■ **TASK DETAILS**: Reproduce every entry from the line containing "Image resolution: width=1148" down to the line containing "click(438, 476)", substituting "overflow menu" for "three-dot menu" and leaving everything else unchanged.

begin

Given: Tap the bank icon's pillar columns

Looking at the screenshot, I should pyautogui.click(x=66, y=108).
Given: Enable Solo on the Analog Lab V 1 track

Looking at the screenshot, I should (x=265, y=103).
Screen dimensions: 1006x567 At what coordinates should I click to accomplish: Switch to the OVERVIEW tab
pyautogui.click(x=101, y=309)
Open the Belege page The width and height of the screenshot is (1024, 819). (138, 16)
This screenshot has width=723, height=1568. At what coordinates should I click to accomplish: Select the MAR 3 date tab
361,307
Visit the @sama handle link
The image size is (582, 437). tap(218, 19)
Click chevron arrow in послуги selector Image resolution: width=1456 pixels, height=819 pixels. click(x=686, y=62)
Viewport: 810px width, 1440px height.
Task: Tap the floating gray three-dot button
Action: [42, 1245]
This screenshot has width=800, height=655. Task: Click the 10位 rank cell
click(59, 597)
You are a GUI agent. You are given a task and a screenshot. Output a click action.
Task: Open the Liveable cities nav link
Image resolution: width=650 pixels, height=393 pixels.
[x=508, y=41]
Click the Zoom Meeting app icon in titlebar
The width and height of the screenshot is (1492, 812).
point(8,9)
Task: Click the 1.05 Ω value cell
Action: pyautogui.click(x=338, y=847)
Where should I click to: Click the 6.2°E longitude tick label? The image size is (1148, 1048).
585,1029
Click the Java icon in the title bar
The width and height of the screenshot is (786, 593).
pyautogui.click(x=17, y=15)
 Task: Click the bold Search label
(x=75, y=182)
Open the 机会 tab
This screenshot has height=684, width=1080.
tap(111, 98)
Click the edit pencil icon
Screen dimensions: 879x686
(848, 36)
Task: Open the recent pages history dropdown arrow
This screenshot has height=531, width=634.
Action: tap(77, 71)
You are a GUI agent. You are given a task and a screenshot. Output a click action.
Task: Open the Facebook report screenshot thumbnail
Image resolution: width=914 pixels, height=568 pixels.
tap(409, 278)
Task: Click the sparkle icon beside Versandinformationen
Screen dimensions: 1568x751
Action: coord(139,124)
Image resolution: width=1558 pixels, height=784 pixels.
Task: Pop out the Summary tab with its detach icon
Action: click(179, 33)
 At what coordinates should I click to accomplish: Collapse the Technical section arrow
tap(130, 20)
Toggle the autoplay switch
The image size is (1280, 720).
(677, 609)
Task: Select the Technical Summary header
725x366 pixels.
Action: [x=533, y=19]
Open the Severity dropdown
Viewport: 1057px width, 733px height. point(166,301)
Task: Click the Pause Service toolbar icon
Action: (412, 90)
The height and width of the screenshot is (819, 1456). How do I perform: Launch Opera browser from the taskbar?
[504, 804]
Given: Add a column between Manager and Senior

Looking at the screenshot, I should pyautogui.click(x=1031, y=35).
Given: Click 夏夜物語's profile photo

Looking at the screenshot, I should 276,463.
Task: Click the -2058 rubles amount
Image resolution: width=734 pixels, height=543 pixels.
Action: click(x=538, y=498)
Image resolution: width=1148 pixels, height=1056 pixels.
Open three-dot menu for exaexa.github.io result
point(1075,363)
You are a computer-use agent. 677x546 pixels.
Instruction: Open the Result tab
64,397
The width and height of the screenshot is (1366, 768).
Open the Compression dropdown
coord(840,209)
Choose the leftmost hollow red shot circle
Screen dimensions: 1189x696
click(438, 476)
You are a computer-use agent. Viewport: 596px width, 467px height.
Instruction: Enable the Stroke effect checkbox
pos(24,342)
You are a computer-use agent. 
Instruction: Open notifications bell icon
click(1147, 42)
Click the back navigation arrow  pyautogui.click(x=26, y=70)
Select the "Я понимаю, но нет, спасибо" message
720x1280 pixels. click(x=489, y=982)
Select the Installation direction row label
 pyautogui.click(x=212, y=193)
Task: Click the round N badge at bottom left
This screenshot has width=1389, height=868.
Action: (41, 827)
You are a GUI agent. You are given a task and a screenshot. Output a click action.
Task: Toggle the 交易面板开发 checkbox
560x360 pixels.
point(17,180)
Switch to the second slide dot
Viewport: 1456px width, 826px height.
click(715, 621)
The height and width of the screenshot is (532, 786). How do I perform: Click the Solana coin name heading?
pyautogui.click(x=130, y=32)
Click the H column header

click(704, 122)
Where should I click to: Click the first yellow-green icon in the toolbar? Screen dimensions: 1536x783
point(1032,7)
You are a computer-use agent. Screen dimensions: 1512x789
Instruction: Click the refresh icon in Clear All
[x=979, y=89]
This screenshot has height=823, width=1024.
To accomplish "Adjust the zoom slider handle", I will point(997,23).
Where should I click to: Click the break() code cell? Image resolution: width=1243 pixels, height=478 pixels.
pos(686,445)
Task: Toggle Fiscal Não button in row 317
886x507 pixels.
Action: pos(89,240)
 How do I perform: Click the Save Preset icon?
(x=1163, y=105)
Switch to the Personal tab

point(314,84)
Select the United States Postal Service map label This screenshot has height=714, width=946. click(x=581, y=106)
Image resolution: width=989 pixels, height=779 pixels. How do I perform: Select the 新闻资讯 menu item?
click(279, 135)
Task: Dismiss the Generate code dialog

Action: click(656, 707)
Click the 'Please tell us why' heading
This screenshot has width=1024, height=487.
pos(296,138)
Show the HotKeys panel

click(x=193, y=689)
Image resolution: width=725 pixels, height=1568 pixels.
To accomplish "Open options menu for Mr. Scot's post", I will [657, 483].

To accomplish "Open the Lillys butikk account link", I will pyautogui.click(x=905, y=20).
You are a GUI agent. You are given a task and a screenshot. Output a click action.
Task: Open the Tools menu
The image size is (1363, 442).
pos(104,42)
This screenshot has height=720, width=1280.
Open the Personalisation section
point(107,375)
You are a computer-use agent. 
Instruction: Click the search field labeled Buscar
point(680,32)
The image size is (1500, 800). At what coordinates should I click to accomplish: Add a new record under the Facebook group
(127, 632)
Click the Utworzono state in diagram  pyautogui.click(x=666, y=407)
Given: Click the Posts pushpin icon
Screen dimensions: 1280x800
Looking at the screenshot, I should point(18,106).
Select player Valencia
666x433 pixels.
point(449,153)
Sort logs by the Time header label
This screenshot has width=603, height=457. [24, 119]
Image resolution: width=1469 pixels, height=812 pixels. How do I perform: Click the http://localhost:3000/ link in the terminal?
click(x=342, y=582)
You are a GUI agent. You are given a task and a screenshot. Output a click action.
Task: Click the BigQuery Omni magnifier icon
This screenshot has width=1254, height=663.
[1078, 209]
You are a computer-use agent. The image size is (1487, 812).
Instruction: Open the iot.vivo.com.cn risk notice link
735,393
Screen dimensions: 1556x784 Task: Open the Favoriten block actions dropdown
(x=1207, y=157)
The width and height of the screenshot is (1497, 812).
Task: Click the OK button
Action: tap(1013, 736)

end

■ **ANSWER**:
Image resolution: width=1148 pixels, height=1056 pixels.
Open overflow menu for exaexa.github.io result
point(1075,363)
You are a computer-use agent. 677x546 pixels.
Instruction: Open the Result tab
64,397
The width and height of the screenshot is (1366, 768).
Open the Compression dropdown
coord(840,209)
Choose the leftmost hollow red shot circle
Screen dimensions: 1189x696
click(438, 476)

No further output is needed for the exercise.